И то же самое происходит у Пруста. По ниточке оживляющего мистического чувства у него рвется из души нечто, как он выражается, стремящееся принять форму произведения, того, что составлено и имеет другую телесную материю. Когда мы его воспринимаем, — оно написано знаками. Сейчас модно применять семиотические теории к анализу произведения искусства, но, с моей точки зрения, это чистейший бред, не имеющий никакого отношения к сути дела. Потому что если рассматривать материальные элементы произведения искусства как знаки, то это были бы весьма неэкономные знаки, весьма неэкономный способ коммуникации и сообщения. В качестве знаков они вообще нелепы, не удовлетворяют ни одному требованию, которое предъявляется к знакам. Но оставим это в стороне, постарайтесь ухватить главное: та материя, из которой действительно составлено произведение, есть феноменальная материя. Те же материальные начертания букв, живописные пятна или нотные звуки, — они, в интересующем нас регистре, есть феноменальная материя. А не та, которая используется как тело знака. Феноменальная материя используется как тело произведения. И если мы знаем, что именно в этой точке происходит обмен индивидуальной души на универсальную, то мы знаем, что это существа, имеющие свои законы жизни. То есть мистическое ощущение выводит нас на особые живые существа — условно мы назвали их пока «произведениями».

Итак, с одной стороны, у нас есть мистическое ощущение, следуя которому мы выходим на уровень феноменов, феноменальной материи произведения, того тела и из которого произведение строится. С другой стороны, поскольку каждый раз уже многое случилось в мире, мы — в потоке, и никогда не находимся в начале. Когда мы вступаем — это уже поток, уже многое случилось, завязалось, закрутилось с большой скоростью. И здесь есть несомненный факт: исчезновение феноменальной материи в знаках; смерть восприятия в названиях предметов восприятия закрепляется к тому же нашими психологическими качествами и свойствами, аккомодируется нашими операциями внимания, выбора, переноса внимания с одного предмета на другой. Пруст все время упирается в проблему: если я буду читать один раз, потом еще раз, или буду читать одну книгу, прибавив к ней чтение третьей, четвертой, или смотреть на предмет и его описывать, то это — бесконечность. Мы упираемся в дурную бесконечность описания. Поэтому, говорит он, не в тексте лежит разгадка, не в добавлении акта чтения, не в бессмысленном дублировании. Живое ощущение, по тропинке которого нужно пройти, случилось в момент или в миг удара импрессии. Случилось что-то, что мы хотим узнать. Например, мы стоим перед вишневым деревом и смотрим на него. Постулативно мы предполагаем, что в это мгновение первой встречи что-то случилось. Ведь если бы не случилось, человек не обеспокоился и не стал бы почему-то разглядывать дерево. Но он остановился и тем самым нарушил закон знаковое™, он уже невольно встал на путь поиска феномена, — потому что если бы он просто использовал восприятие как знак, то посмотрел бы на дерево и прошел мимо. По цветению белых цветов он узнал вишню. Но нет, что-то остановило его. А если я второй раз посмотрю? Разве я увидел феномен? Нет. Третий раз — не поможет. Перечислить все составные части видимого цветущего цветка: лепестки, чашечка — не поможет. Проблема состоит в том, что все это прекрасно выполняется нашими обычными психологическими операциями. Они все вовлечены и работают, как и логические способности. Одно видение цветущего дерева равно другому видению цветущего дерева, третьему, так же как есть одна роза, десятая роза, есть одна женщина, другая, сотая женщина и так далее.

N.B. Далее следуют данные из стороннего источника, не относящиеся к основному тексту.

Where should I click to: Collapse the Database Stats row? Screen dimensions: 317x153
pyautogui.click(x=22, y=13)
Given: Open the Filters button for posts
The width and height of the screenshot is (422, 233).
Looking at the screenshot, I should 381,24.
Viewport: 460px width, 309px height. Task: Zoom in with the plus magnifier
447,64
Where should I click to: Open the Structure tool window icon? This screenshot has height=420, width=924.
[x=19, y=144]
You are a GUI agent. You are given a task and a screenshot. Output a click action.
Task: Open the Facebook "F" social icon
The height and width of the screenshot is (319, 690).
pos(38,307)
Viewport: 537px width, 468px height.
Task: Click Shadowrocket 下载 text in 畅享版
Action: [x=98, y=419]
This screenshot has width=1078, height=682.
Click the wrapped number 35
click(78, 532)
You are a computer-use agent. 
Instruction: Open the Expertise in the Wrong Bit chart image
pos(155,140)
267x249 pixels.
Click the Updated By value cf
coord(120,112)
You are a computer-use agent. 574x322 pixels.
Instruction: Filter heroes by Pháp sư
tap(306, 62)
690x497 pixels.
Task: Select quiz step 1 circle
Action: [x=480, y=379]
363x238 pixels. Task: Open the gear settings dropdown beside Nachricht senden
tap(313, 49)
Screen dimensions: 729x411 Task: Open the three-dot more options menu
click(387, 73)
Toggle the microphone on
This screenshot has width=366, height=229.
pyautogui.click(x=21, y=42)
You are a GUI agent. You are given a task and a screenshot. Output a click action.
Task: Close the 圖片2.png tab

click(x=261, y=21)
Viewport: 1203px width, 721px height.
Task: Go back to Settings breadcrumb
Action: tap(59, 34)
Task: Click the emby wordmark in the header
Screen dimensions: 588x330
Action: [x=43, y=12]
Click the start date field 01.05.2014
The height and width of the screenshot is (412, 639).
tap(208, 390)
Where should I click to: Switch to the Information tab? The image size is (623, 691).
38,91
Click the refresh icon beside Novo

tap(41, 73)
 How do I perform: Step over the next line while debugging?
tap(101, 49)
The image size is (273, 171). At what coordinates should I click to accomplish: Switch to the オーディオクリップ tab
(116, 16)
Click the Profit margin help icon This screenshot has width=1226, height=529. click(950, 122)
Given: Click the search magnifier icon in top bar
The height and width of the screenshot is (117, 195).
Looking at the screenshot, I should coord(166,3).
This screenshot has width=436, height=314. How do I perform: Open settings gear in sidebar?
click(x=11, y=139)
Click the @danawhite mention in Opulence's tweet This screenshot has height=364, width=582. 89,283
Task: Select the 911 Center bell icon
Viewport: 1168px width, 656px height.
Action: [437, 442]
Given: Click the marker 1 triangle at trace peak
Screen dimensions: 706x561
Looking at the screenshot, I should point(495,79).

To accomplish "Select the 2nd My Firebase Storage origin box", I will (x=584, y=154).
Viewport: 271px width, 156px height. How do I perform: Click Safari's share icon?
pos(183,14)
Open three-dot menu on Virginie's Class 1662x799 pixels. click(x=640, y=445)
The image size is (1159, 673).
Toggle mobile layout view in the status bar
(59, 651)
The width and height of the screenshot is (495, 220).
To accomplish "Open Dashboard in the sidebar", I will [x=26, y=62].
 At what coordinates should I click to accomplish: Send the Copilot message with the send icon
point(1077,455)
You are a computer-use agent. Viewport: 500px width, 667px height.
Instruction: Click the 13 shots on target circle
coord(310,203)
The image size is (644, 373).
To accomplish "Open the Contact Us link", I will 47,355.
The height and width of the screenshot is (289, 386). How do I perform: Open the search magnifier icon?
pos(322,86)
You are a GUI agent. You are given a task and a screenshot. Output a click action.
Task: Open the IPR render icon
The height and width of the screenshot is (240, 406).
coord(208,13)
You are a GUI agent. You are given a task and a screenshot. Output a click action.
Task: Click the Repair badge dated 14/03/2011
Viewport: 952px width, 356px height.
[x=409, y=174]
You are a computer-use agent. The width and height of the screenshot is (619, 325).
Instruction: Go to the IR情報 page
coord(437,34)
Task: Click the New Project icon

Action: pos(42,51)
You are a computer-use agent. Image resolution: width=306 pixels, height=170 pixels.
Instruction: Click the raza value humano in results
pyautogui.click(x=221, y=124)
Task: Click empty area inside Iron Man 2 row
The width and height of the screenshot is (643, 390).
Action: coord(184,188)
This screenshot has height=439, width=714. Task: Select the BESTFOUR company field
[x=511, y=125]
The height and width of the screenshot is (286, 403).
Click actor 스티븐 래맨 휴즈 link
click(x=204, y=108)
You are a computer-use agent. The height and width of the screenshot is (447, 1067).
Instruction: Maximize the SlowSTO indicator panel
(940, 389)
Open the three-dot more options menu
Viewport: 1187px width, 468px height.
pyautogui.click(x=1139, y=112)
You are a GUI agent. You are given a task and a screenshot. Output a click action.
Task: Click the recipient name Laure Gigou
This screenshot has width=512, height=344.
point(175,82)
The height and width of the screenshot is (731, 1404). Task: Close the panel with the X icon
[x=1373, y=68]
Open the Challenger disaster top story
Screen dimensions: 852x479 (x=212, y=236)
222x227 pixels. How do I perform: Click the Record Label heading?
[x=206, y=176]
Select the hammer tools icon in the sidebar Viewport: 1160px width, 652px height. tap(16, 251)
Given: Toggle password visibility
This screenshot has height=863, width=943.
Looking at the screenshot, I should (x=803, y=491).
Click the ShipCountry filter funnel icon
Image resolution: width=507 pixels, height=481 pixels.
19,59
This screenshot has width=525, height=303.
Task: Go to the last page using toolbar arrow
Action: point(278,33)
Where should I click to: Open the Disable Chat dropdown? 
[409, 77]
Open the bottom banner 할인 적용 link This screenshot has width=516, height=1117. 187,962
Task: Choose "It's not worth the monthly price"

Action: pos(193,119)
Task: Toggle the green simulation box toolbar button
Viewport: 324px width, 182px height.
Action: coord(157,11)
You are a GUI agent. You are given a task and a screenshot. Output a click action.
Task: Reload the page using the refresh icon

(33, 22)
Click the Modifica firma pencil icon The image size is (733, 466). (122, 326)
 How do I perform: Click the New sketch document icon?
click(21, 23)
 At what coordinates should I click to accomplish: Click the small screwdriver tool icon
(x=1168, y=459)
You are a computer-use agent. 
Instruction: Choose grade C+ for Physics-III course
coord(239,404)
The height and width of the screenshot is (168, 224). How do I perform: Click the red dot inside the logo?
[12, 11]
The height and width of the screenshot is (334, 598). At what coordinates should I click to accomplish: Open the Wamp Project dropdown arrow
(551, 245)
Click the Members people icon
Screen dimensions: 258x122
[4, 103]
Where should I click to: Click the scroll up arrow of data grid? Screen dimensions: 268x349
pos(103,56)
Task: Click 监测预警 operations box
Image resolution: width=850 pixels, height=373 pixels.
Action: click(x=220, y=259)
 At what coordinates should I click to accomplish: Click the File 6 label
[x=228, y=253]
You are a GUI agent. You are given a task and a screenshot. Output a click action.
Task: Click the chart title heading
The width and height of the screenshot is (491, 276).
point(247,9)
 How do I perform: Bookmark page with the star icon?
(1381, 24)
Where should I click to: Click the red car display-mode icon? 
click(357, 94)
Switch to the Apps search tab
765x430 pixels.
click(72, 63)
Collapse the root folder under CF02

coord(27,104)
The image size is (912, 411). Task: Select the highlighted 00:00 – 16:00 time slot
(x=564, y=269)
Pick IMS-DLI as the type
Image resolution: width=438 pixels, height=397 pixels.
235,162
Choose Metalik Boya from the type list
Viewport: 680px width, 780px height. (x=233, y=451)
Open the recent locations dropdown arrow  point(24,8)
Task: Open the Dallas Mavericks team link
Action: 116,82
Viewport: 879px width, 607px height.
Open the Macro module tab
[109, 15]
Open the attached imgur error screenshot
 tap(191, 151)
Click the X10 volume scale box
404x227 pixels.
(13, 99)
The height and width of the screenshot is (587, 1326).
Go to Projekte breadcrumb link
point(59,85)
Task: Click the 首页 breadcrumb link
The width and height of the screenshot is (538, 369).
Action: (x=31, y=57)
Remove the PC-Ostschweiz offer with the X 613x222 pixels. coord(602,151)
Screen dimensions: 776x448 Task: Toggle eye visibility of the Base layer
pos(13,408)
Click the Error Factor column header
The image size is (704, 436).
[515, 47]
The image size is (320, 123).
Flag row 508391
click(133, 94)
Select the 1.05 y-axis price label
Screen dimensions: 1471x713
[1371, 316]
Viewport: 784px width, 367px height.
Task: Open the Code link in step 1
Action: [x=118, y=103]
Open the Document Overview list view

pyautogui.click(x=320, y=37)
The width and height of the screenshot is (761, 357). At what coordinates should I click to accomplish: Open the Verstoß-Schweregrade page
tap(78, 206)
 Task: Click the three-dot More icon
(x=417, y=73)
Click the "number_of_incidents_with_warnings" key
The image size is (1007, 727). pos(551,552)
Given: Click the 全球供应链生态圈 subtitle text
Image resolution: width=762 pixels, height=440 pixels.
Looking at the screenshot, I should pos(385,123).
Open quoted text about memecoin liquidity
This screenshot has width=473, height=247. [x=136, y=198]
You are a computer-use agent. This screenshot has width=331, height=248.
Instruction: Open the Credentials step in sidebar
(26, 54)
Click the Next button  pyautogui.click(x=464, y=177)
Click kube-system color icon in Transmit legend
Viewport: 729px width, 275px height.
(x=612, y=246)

В нашей психологии, в том, как мы со вниманием выбираем вещи, наши операции кажутся нам произвольными. Я хочу посмотреть на розу — посмотрел, не хочу — не посмотрел. Захотел — посмотрел на вторую, на третью, четвертую… Я здесь подчеркиваю произвольность и дискретный характер наших психологических операций. Захотел обратить внимание — обратил. Однако проблема в том, что за этим скрывается нечто, что непрерывно, что находится как бы внутри и что мы не видим — где внимание и выбор непроизвольны. Представьте себе некоторый акт, в котором движение глаза нашего внимания было бы ростом какого-то живого организма, который нельзя произвольно прервать и в котором нет заместимости одних частей другими. Где нет смены однородных восприятий, где второе восприятие не такое же, как третье. В «Таинственных законах» у Пруста как раз и фигурирует, имеется в виду такой психический или духовный организм, в котором то, что на нашей стороне разбросано, — в произвольно нами прерываемых и начинаемых психологических операциях, — является проявлением некоторого органического движения или органического роста, и, самое главное, оно характеризуется свойством уникальности. Если я смотрю на дерево и должен найти себя в том, на что я смотрю, а найденный мною я сам есть основа восприятия, то это восприятие не есть то, чему дано общее название. В общем названии воспринятое лицо — такое же как второе, третье и тысячное лицо. В общем названии воспринятая женщина такая же как третья и тысячная. Но не о таких актах, происходящих в мире, в действительности идет речь у Пруста. Это речь о пути, который проделывает ищущий себя в мире; и из этих актов строится произведение искусства, его материя. Хотя в конечном изображении, будь то живописное изображение или книга, мы опять имеем дело со знаками.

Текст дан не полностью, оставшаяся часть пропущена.